● EXTRACT:
◆ ◆ ◆ ◆ ◆

Answer: Here's how we can define computing n * x using only addition:

Let multiply(n, x) be the function we want to find.

Base Case: If n = 1, then multiply(1, x) = x.
Recursive Step: If n > 1, then multiply(n, x) = x + multiply(n-1, x).

Explain This is a question about the recursive definition of multiplication through repeated addition. The solving step is: Okay, so imagine we want to figure out what n times x is, but we can only use adding! That sounds like a puzzle, right?

First, let's think about what n times x really means. It just means adding x to itself n times. Like, 3 * 5 is 5 + 5 + 5.

Now, how can we do that in a "recursive" way? That just means breaking it down into a smaller, similar problem until it's super easy.

The easiest case (Base Case): What if n is just 1? Well, 1 * x is super easy, it's just x! So, if n is 1, our answer is x. This is where we stop the "breaking down" process.
The breaking-down step (Recursive Step): What if n is bigger than 1, like 3?
- 3 * x is the same as x + x + x.
- We can also think of x + (x + x). See how (x + x) is like 2 * x?
- So, 3 * x is x + (2 * x).
- See the pattern? n * x is x + ((n-1) * x). We take one x out, and then we need to figure out what (n-1) times x is. This is a smaller version of our original problem!

So, the rule is:

If n is 1, the answer is x.
If n is bigger than 1, the answer is x plus whatever (n-1) times x turns out to be!

This keeps breaking down n until it hits 1, and then it starts adding everything back up. Like 3 * 5 would be 5 + (2 * 5). Then 2 * 5 would be 5 + (1 * 5). 1 * 5 is 5 (base case!). Now we go back up: 2 * 5 is 5 + 5 = 10. And finally, 3 * 5 is 5 + 10 = 15. See? Only addition!

◆ ◆ ◆ ◆ ◆

● WHAT THIS EXERCISE ASKS:
A. Decide whether each statement agrees with the multiplication explanation, answering yes or no and quoting the words that settle it: (i) the base case is n = 1; (ii) 3 * 5 is shown as 5 + 5 + 5; (iii) the recursive step applies only when n is greater than 2.
B. Print the part of the multiplication explanation starting at "Let multiply(n, x)" and ending at "a puzzle, right?".
The lines that follow have nothing to do with the multiplication explanation.

● PROVIDED DATA:
◆ ◆ ◆ ◆ ◆

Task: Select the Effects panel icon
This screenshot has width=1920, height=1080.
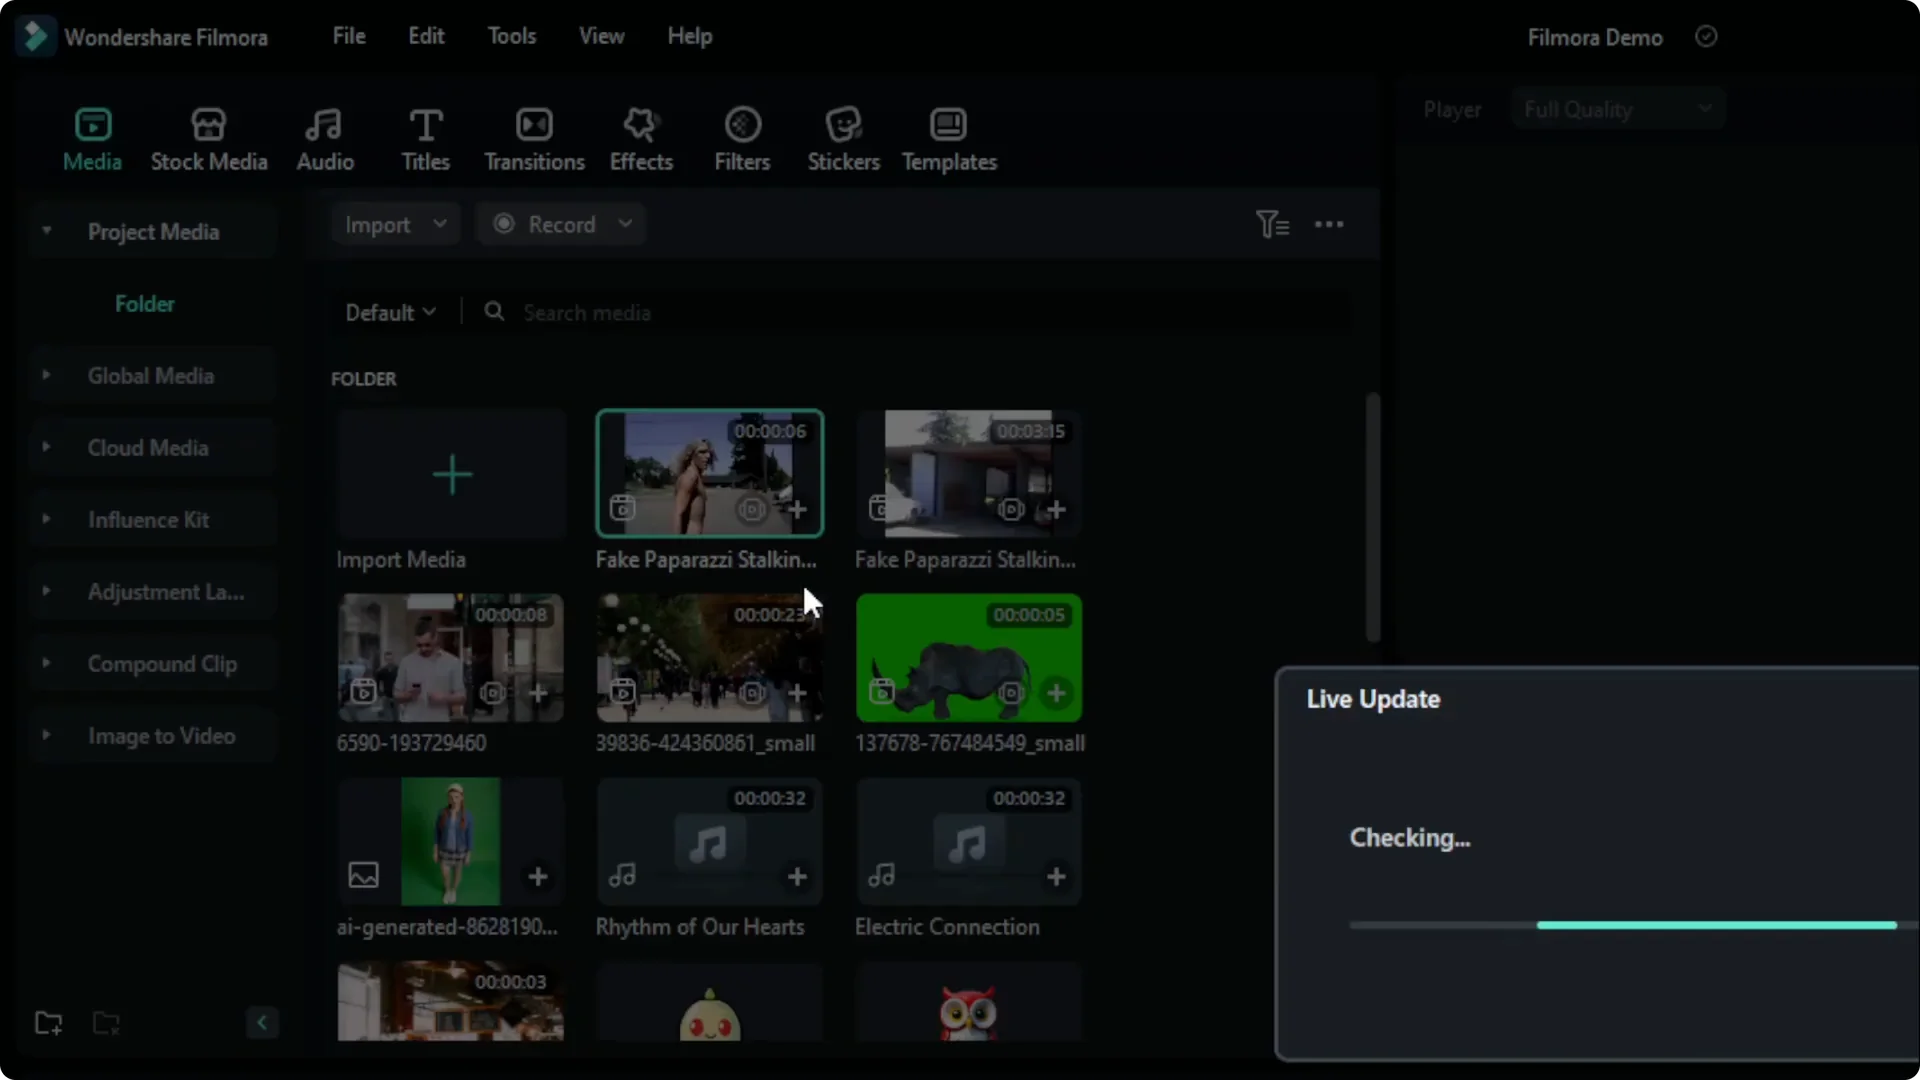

◆ ◆ ◆ ◆ ◆

● EXPECTED ANSWERS:
A.
(i) Yes: "Base Case: If n = 1, then multiply(1, x) = x."
(ii) Yes: "Like, 3 * 5 is 5 + 5 + 5."
(iii) No: "Recursive Step: If n > 1, then multiply(n, x) = x + multiply(n-1, x)."

B.
Let multiply(n, x) be the function we want to find.

Base Case: If n = 1, then multiply(1, x) = x.
Recursive Step: If n > 1, then multiply(n, x) = x + multiply(n-1, x).

Explain This is a question about the recursive definition of multiplication through repeated addition. The solving step is: Okay, so imagine we want to figure out what n times x is, but we can only use adding! That sounds like a puzzle, right?